• [Given data]
——
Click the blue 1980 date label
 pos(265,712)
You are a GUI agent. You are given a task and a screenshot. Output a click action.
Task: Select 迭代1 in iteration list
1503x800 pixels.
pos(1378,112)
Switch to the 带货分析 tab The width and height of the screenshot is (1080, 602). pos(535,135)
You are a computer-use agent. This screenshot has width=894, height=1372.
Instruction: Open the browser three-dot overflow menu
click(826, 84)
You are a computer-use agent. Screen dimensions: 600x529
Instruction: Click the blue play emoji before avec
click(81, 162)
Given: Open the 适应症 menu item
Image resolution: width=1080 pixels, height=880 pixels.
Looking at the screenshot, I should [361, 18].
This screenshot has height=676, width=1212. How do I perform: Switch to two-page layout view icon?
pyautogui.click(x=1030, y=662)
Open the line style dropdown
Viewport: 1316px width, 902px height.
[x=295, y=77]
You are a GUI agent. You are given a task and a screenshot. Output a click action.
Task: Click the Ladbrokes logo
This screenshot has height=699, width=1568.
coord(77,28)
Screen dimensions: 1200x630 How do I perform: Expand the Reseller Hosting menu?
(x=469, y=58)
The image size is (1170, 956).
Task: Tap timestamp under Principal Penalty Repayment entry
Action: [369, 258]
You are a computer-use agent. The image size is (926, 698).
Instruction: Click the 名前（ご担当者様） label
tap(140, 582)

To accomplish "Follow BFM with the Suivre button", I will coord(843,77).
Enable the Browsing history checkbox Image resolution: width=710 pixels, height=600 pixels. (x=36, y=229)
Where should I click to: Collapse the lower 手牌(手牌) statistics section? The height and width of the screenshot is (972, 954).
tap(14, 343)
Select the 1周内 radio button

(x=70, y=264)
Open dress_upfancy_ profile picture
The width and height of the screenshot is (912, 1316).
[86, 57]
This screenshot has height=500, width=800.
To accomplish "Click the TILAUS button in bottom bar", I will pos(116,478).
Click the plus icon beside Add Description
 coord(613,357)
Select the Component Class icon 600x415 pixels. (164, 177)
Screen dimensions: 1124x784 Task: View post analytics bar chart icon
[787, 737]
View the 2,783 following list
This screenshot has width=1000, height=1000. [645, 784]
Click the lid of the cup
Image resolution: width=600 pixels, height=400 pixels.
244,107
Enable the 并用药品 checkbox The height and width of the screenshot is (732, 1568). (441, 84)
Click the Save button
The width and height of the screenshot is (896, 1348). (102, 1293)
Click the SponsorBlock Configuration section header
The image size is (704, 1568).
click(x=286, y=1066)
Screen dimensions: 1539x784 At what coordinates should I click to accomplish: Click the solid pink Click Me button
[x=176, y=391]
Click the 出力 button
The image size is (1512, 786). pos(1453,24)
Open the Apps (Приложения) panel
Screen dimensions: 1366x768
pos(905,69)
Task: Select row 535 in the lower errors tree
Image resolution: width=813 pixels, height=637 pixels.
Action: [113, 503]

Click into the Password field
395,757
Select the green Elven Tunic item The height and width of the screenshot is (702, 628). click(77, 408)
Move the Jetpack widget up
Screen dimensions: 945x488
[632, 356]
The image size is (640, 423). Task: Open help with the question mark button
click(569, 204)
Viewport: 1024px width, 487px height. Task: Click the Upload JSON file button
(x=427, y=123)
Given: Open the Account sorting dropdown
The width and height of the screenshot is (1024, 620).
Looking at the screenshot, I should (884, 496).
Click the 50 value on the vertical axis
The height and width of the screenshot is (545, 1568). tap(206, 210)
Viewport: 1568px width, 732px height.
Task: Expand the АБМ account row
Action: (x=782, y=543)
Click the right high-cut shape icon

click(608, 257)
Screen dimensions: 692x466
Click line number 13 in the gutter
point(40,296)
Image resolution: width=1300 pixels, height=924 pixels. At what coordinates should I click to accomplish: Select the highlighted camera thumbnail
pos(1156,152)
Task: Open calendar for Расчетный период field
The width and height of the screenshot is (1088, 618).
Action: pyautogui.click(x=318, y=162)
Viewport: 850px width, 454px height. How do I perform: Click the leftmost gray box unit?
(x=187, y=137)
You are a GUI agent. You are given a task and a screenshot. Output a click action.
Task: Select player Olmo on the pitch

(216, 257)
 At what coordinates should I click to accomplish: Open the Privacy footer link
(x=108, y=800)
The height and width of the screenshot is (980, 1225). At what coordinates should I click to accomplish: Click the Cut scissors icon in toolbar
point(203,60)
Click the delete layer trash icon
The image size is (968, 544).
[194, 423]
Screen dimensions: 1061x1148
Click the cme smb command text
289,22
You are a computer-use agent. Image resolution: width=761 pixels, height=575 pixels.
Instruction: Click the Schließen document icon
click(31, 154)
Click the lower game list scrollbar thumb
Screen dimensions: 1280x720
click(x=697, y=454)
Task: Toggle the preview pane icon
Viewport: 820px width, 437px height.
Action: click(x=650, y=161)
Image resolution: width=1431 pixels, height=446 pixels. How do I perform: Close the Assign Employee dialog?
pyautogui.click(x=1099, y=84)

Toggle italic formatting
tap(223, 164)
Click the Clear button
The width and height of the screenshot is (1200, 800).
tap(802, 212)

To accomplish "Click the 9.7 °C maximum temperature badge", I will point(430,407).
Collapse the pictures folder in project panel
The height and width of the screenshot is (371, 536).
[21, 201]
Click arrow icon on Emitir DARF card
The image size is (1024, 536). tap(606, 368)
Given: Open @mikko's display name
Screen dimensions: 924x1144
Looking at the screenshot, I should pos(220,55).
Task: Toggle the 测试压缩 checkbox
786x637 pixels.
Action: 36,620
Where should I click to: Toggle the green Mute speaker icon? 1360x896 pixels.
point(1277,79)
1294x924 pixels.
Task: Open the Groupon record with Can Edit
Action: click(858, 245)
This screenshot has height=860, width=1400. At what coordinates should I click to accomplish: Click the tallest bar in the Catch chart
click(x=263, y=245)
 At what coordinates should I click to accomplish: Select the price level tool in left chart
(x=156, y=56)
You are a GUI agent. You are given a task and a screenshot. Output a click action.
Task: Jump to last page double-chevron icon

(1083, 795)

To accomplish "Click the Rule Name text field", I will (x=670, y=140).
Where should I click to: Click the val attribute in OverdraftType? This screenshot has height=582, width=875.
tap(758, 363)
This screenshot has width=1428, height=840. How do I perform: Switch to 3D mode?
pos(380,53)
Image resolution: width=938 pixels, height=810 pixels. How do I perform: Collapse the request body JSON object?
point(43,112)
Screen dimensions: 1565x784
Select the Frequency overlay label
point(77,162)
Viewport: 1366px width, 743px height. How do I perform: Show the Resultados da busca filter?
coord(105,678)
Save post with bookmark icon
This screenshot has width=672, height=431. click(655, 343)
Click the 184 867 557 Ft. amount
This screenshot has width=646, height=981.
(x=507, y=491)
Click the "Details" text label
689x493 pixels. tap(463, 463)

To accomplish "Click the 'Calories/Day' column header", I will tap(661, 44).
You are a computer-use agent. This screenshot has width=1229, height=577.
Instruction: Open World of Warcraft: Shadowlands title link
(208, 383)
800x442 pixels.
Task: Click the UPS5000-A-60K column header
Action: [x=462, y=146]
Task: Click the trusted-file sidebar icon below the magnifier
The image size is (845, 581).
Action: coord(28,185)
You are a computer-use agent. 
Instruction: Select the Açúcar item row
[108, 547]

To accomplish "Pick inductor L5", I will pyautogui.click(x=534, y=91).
——
• [Work to be completed] Reproduce the whole of the records exactly, so that no line differs from the source above.

• [Response to this exercise]
Click the blue 1980 date label
 pos(265,712)
You are a GUI agent. You are given a task and a screenshot. Output a click action.
Task: Select 迭代1 in iteration list
1503x800 pixels.
pos(1378,112)
Switch to the 带货分析 tab The width and height of the screenshot is (1080, 602). pos(535,135)
You are a computer-use agent. This screenshot has width=894, height=1372.
Instruction: Open the browser three-dot overflow menu
click(826, 84)
You are a computer-use agent. Screen dimensions: 600x529
Instruction: Click the blue play emoji before avec
click(81, 162)
Given: Open the 适应症 menu item
Image resolution: width=1080 pixels, height=880 pixels.
Looking at the screenshot, I should [361, 18].
This screenshot has height=676, width=1212. How do I perform: Switch to two-page layout view icon?
pyautogui.click(x=1030, y=662)
Open the line style dropdown
Viewport: 1316px width, 902px height.
[x=295, y=77]
You are a GUI agent. You are given a task and a screenshot. Output a click action.
Task: Click the Ladbrokes logo
This screenshot has height=699, width=1568.
coord(77,28)
Screen dimensions: 1200x630 How do I perform: Expand the Reseller Hosting menu?
(x=469, y=58)
The image size is (1170, 956).
Task: Tap timestamp under Principal Penalty Repayment entry
Action: [369, 258]
You are a computer-use agent. The image size is (926, 698).
Instruction: Click the 名前（ご担当者様） label
tap(140, 582)

To accomplish "Follow BFM with the Suivre button", I will coord(843,77).
Enable the Browsing history checkbox Image resolution: width=710 pixels, height=600 pixels. (x=36, y=229)
Where should I click to: Collapse the lower 手牌(手牌) statistics section? The height and width of the screenshot is (972, 954).
tap(14, 343)
Select the 1周内 radio button

(x=70, y=264)
Open dress_upfancy_ profile picture
The width and height of the screenshot is (912, 1316).
[86, 57]
This screenshot has height=500, width=800.
To accomplish "Click the TILAUS button in bottom bar", I will pos(116,478).
Click the plus icon beside Add Description
 coord(613,357)
Select the Component Class icon 600x415 pixels. (164, 177)
Screen dimensions: 1124x784 Task: View post analytics bar chart icon
[787, 737]
View the 2,783 following list
This screenshot has width=1000, height=1000. [645, 784]
Click the lid of the cup
Image resolution: width=600 pixels, height=400 pixels.
244,107
Enable the 并用药品 checkbox The height and width of the screenshot is (732, 1568). (441, 84)
Click the Save button
The width and height of the screenshot is (896, 1348). (102, 1293)
Click the SponsorBlock Configuration section header
The image size is (704, 1568).
click(x=286, y=1066)
Screen dimensions: 1539x784 At what coordinates should I click to accomplish: Click the solid pink Click Me button
[x=176, y=391]
Click the 出力 button
The image size is (1512, 786). pos(1453,24)
Open the Apps (Приложения) panel
Screen dimensions: 1366x768
pos(905,69)
Task: Select row 535 in the lower errors tree
Image resolution: width=813 pixels, height=637 pixels.
Action: [113, 503]

Click into the Password field
395,757
Select the green Elven Tunic item The height and width of the screenshot is (702, 628). click(77, 408)
Move the Jetpack widget up
Screen dimensions: 945x488
[632, 356]
The image size is (640, 423). Task: Open help with the question mark button
click(569, 204)
Viewport: 1024px width, 487px height. Task: Click the Upload JSON file button
(x=427, y=123)
Given: Open the Account sorting dropdown
The width and height of the screenshot is (1024, 620).
Looking at the screenshot, I should (884, 496).
Click the 50 value on the vertical axis
The height and width of the screenshot is (545, 1568). tap(206, 210)
Viewport: 1568px width, 732px height.
Task: Expand the АБМ account row
Action: (x=782, y=543)
Click the right high-cut shape icon

click(608, 257)
Screen dimensions: 692x466
Click line number 13 in the gutter
point(40,296)
Image resolution: width=1300 pixels, height=924 pixels. At what coordinates should I click to accomplish: Select the highlighted camera thumbnail
pos(1156,152)
Task: Open calendar for Расчетный период field
The width and height of the screenshot is (1088, 618).
Action: pyautogui.click(x=318, y=162)
Viewport: 850px width, 454px height. How do I perform: Click the leftmost gray box unit?
(x=187, y=137)
You are a GUI agent. You are given a task and a screenshot. Output a click action.
Task: Select player Olmo on the pitch

(216, 257)
 At what coordinates should I click to accomplish: Open the Privacy footer link
(x=108, y=800)
The height and width of the screenshot is (980, 1225). At what coordinates should I click to accomplish: Click the Cut scissors icon in toolbar
point(203,60)
Click the delete layer trash icon
The image size is (968, 544).
[194, 423]
Screen dimensions: 1061x1148
Click the cme smb command text
289,22
You are a computer-use agent. Image resolution: width=761 pixels, height=575 pixels.
Instruction: Click the Schließen document icon
click(31, 154)
Click the lower game list scrollbar thumb
Screen dimensions: 1280x720
click(x=697, y=454)
Task: Toggle the preview pane icon
Viewport: 820px width, 437px height.
Action: click(x=650, y=161)
Image resolution: width=1431 pixels, height=446 pixels. How do I perform: Close the Assign Employee dialog?
pyautogui.click(x=1099, y=84)

Toggle italic formatting
tap(223, 164)
Click the Clear button
The width and height of the screenshot is (1200, 800).
tap(802, 212)

To accomplish "Click the 9.7 °C maximum temperature badge", I will point(430,407).
Collapse the pictures folder in project panel
The height and width of the screenshot is (371, 536).
[21, 201]
Click arrow icon on Emitir DARF card
The image size is (1024, 536). tap(606, 368)
Given: Open @mikko's display name
Screen dimensions: 924x1144
Looking at the screenshot, I should pos(220,55).
Task: Toggle the 测试压缩 checkbox
786x637 pixels.
Action: 36,620
Where should I click to: Toggle the green Mute speaker icon? 1360x896 pixels.
point(1277,79)
1294x924 pixels.
Task: Open the Groupon record with Can Edit
Action: click(858, 245)
This screenshot has height=860, width=1400. At what coordinates should I click to accomplish: Click the tallest bar in the Catch chart
click(x=263, y=245)
 At what coordinates should I click to accomplish: Select the price level tool in left chart
(x=156, y=56)
You are a GUI agent. You are given a task and a screenshot. Output a click action.
Task: Jump to last page double-chevron icon

(1083, 795)

To accomplish "Click the Rule Name text field", I will (x=670, y=140).
Where should I click to: Click the val attribute in OverdraftType? This screenshot has height=582, width=875.
tap(758, 363)
This screenshot has width=1428, height=840. How do I perform: Switch to 3D mode?
pos(380,53)
Image resolution: width=938 pixels, height=810 pixels. How do I perform: Collapse the request body JSON object?
point(43,112)
Screen dimensions: 1565x784
Select the Frequency overlay label
point(77,162)
Viewport: 1366px width, 743px height. How do I perform: Show the Resultados da busca filter?
coord(105,678)
Save post with bookmark icon
This screenshot has width=672, height=431. click(655, 343)
Click the 184 867 557 Ft. amount
This screenshot has width=646, height=981.
(x=507, y=491)
Click the "Details" text label
689x493 pixels. tap(463, 463)

To accomplish "Click the 'Calories/Day' column header", I will tap(661, 44).
You are a computer-use agent. This screenshot has width=1229, height=577.
Instruction: Open World of Warcraft: Shadowlands title link
(208, 383)
800x442 pixels.
Task: Click the UPS5000-A-60K column header
Action: [x=462, y=146]
Task: Click the trusted-file sidebar icon below the magnifier
The image size is (845, 581).
Action: coord(28,185)
You are a computer-use agent. 
Instruction: Select the Açúcar item row
[108, 547]

To accomplish "Pick inductor L5", I will pyautogui.click(x=534, y=91).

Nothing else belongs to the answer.